## REQUIRED ACTIONS:
(1) In the text on grieving over illness and pain, what was the writer's father praised for?
(2) Echo the part of the text on grieving over illness and pain that opens with the words containing "hello ... sending" and closes with "a therapist's office.".
(3) Proceed with the text on grieving over illness and pain, picking up right after its final line.

## DOCUMENT TEXT:
....
We are expected to grieve over a death or a divorce. But we are not given a mourning period for serious illness or chronic pain. After diagnosis, we are expected to jump on the treatment treadmill and keep running after the magic pill. My father was praised for being such a fighter and for not complaining about his infirmities. Is it ok to cry about losing the pieces of life illness and pain take away? Is it ok to mourn for the trip to Paris you won't get to make or the mountains you'll no longer climb? Is it ok to cry because illness had made you too tired or pained to love your family and friends in the way you want to?

Must we be uncomplaining soldiers fighting the good fight? Or can we make room and rituals for grieving over the losses of illness and pain.


isabella mori said...

hello ... sending good thoughts your way ...

i agree with you. and it's so complicated. i've always found that the social norms around grieving are, well, actually, a little scary. for example, i was not supposed to grieve the breakup of my relationship with my abusive ex husband except maybe in the tucked-away corner of a therapist's office.

on the other hand, it's hard to have accepted rituals if there aren't any social norms, and as soon as there are social norms, there is constriction.

i wish you a way of grieving that works for you. btw, i reviewed a book on the topic the other day, really liked how the author insisted that we need to do it our own way. if you're interested, here it is

colleen said...

Hi Ms. Barbara, I am sending good vibes to you and hope each day you continue to experience new forms of happiness. As far as complaining, it's funny, I was just saying to my kids last night, "Why can't I ever complain?"I thought outloud, "hey! I'm tired too damn it!" so, you know what, let it all hang out. Be bummed one day, then turn on the music!

Anonymous said...
....
## DATA FOR REVIEW:
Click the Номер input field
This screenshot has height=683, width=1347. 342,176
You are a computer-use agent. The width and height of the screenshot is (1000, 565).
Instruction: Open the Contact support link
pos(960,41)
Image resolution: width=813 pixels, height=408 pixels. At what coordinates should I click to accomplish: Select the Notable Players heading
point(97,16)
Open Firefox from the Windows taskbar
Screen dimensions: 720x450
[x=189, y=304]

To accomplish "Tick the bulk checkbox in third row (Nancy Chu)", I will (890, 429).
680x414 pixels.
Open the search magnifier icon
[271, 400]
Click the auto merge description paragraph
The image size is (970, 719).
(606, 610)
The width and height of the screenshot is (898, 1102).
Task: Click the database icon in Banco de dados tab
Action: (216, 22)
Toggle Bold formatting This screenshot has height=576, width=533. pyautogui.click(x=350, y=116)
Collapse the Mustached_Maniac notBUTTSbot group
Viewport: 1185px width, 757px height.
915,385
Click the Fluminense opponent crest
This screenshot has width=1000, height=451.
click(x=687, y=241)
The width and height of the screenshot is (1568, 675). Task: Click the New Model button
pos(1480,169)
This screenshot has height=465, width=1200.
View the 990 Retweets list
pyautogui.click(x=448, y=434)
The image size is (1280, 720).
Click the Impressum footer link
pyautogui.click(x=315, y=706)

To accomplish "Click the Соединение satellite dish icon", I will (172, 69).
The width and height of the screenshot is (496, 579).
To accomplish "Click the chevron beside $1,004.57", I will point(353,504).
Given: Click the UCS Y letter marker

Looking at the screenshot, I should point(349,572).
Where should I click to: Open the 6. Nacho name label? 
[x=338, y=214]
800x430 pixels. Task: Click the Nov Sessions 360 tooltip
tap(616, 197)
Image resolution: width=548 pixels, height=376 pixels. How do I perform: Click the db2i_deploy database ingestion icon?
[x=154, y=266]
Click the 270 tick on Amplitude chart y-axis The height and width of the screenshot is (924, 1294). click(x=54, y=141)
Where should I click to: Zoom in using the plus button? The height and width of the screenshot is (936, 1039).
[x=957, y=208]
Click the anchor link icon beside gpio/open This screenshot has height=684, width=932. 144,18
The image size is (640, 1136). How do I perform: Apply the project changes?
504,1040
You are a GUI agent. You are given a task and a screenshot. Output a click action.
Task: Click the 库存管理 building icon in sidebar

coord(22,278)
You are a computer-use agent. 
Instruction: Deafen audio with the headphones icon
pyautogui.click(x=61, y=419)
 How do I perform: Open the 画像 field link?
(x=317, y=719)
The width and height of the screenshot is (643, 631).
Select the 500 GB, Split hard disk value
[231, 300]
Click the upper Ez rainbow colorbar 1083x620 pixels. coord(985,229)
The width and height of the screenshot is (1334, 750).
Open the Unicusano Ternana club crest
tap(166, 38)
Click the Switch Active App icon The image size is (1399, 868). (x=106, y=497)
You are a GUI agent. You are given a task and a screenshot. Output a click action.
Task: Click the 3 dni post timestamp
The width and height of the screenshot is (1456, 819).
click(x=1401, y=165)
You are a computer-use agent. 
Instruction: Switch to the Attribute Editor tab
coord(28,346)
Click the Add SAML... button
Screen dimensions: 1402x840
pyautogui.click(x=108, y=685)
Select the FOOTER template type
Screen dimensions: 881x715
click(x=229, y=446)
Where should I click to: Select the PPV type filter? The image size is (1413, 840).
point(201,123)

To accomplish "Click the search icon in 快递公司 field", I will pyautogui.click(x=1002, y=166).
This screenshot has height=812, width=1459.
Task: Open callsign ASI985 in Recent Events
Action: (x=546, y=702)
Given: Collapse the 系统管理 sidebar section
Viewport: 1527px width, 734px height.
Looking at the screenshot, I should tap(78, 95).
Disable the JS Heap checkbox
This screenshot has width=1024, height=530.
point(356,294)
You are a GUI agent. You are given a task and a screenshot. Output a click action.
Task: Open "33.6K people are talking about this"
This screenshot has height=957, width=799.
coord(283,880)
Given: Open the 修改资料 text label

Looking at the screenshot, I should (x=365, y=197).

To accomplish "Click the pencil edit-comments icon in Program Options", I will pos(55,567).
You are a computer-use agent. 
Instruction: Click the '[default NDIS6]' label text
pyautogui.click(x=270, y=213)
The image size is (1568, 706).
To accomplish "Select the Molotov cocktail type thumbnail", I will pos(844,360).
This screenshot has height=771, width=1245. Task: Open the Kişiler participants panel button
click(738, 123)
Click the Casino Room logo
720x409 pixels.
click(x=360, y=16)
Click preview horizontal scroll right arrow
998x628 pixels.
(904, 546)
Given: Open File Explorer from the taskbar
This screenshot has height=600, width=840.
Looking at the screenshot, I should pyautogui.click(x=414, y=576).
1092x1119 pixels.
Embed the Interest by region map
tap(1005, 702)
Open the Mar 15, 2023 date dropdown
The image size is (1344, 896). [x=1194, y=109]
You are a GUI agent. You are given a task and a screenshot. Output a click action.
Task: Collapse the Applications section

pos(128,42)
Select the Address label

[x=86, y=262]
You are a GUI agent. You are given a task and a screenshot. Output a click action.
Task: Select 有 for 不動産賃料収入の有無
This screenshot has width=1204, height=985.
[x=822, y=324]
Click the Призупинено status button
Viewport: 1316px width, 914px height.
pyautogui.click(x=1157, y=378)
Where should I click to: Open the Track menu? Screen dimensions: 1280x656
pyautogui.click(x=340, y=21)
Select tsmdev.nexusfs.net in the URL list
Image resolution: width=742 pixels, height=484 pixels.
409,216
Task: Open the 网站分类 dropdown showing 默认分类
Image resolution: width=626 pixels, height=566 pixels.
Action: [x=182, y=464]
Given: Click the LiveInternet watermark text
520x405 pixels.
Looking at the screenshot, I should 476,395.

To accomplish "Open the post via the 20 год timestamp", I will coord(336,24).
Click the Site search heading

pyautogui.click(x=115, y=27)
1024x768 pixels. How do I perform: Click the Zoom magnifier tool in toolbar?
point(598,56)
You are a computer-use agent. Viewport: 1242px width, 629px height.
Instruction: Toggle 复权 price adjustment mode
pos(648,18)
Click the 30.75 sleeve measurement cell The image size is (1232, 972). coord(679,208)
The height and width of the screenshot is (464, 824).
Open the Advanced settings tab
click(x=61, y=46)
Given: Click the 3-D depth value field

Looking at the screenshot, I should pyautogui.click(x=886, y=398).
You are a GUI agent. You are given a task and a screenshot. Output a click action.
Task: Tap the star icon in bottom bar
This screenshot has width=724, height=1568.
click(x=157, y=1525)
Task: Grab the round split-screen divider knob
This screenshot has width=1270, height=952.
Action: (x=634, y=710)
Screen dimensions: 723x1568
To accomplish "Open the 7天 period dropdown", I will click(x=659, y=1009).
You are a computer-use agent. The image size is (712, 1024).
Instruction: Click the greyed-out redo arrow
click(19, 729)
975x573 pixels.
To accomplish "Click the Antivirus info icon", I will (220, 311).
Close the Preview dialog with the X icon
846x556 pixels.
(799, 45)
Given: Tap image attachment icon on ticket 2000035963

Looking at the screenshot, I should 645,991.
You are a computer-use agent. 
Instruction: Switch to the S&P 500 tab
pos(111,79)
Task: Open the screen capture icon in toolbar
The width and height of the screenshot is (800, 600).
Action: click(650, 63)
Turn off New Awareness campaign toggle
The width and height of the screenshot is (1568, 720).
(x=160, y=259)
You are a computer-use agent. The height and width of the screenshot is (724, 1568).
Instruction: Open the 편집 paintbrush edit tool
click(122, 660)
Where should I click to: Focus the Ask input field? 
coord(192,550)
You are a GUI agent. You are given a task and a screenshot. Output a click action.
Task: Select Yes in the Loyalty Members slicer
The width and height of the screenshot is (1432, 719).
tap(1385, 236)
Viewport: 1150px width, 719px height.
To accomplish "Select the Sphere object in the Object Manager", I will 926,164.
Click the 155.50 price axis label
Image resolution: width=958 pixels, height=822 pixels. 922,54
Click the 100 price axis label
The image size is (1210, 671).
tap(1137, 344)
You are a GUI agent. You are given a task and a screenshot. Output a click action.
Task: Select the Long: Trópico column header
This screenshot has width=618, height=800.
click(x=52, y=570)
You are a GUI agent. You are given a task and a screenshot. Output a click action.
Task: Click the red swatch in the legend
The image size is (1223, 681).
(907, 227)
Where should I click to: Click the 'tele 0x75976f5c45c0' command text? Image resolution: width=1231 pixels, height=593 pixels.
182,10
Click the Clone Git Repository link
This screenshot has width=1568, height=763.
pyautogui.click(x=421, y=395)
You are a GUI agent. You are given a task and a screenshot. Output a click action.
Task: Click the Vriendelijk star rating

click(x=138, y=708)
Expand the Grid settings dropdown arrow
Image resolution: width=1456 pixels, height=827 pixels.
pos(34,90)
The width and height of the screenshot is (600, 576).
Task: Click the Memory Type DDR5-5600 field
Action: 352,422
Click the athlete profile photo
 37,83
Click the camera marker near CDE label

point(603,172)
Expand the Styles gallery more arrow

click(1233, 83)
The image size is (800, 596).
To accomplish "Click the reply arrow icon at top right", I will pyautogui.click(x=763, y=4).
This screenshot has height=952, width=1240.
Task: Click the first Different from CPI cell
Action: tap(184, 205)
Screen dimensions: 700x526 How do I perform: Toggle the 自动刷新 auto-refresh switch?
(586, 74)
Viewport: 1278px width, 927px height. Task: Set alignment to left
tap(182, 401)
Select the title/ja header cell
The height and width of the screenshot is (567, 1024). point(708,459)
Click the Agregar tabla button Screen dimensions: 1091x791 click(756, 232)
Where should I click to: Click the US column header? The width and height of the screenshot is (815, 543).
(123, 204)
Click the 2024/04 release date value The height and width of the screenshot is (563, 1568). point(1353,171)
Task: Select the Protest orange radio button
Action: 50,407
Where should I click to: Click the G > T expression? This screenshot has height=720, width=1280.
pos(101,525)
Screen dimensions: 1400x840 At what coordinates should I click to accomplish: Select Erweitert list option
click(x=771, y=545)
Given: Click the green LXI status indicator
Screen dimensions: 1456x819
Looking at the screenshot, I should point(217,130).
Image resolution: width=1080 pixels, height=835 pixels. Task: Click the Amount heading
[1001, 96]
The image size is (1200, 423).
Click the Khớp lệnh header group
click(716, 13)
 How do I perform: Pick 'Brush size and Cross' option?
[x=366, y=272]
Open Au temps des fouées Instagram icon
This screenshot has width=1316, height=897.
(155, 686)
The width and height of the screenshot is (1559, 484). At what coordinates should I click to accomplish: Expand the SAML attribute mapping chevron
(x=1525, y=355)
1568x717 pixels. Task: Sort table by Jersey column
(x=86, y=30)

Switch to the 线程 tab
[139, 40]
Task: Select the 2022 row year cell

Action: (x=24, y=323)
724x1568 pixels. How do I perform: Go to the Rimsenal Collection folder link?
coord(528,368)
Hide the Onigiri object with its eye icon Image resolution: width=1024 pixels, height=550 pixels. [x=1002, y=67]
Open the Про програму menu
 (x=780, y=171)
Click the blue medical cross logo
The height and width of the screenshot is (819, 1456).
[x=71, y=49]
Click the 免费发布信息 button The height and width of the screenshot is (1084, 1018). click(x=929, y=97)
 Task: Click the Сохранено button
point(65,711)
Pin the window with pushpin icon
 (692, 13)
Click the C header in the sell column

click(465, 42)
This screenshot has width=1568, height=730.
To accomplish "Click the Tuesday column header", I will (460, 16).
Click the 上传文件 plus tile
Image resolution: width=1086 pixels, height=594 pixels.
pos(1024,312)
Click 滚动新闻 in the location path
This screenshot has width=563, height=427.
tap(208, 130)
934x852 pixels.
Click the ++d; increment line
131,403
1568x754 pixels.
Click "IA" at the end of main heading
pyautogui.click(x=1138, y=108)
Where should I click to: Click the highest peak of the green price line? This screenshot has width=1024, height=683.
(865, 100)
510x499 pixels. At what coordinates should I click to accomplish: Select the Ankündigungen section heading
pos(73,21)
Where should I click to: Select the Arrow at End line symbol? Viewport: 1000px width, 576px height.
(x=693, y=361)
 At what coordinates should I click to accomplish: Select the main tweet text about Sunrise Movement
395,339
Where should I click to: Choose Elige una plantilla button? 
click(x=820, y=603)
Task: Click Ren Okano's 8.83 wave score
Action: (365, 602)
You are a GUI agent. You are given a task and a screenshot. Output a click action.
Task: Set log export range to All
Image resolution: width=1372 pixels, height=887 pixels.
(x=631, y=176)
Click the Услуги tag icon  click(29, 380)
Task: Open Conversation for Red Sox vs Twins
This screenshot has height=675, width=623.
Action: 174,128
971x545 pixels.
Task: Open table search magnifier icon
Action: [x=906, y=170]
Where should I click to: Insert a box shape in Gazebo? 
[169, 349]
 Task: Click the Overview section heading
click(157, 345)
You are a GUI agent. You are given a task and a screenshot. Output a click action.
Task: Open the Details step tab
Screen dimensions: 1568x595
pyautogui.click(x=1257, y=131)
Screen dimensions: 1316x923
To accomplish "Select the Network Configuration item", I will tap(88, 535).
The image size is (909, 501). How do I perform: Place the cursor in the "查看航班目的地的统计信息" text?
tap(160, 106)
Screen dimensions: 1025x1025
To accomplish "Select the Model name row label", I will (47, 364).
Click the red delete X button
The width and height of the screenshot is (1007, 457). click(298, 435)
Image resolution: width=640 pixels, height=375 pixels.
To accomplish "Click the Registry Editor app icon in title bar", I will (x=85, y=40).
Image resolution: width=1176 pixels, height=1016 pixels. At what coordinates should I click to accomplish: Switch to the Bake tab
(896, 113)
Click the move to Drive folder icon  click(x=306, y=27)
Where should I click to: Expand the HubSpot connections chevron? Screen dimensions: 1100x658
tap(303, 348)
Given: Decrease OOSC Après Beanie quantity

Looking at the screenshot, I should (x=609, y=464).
....
## TASK RESULTS:
(1) He was praised for being such a fighter and for not complaining about his infirmities.

(2)
hello ... sending good thoughts your way ...

i agree with you. and it's so complicated. i've always found that the social norms around grieving are, well, actually, a little scary. for example, i was not supposed to grieve the breakup of my relationship with my abusive ex husband except maybe in the tucked-away corner of a therapist's office.

(3)
I think grief is a process and it takes whatever form it takes. I'm sorry for your loss. When my mother died, I was relieved at first because it was painful to watch my mother die and not such a good death, not that I think there really is such a thing as a good death. Let me get back on track, yes grief has stages like Kubler-Ross mentions but the stages come when you are ready to experience them and then experience them for how long and how deep, everything is in your own time. DON'T let anyone tell you how long to mourn because there is no set experience.

Let yourself feel everything or nothing.

That fact that you blog is probably a good thing. Be gentle with yourself. Let the mourning take whatever shape it needs to.

In loving kindness,

Anita Fiessi

Anonymous said...

I think that grieving is learning to live the moment and feel the feelings. Our feelings ARE our lives and if we stuff them, we aren't really living. I've grieved big losses and small losses in dealing with my husband's chronic, progressive illness. No one can put restrictions on what, how and for how long we should grieve. Although, we must watch out for "getting stuck" in our grieving. Counseling helps. Here is a caregiving video with Don Gottlieb that has helped me a lot recently:

While given at a conference for frontotemporal dementia, it encompasses so many more areas of life. GREAT video.

Barbara Kivowitz said...

Thank you all for your comments about grief. You are wise people.

kitrona said...

Thank you. Grieving for the life we could have had without chronic pain or illness is a subject rarely brought up.

May you find your way through both griefs.

M. Powers said...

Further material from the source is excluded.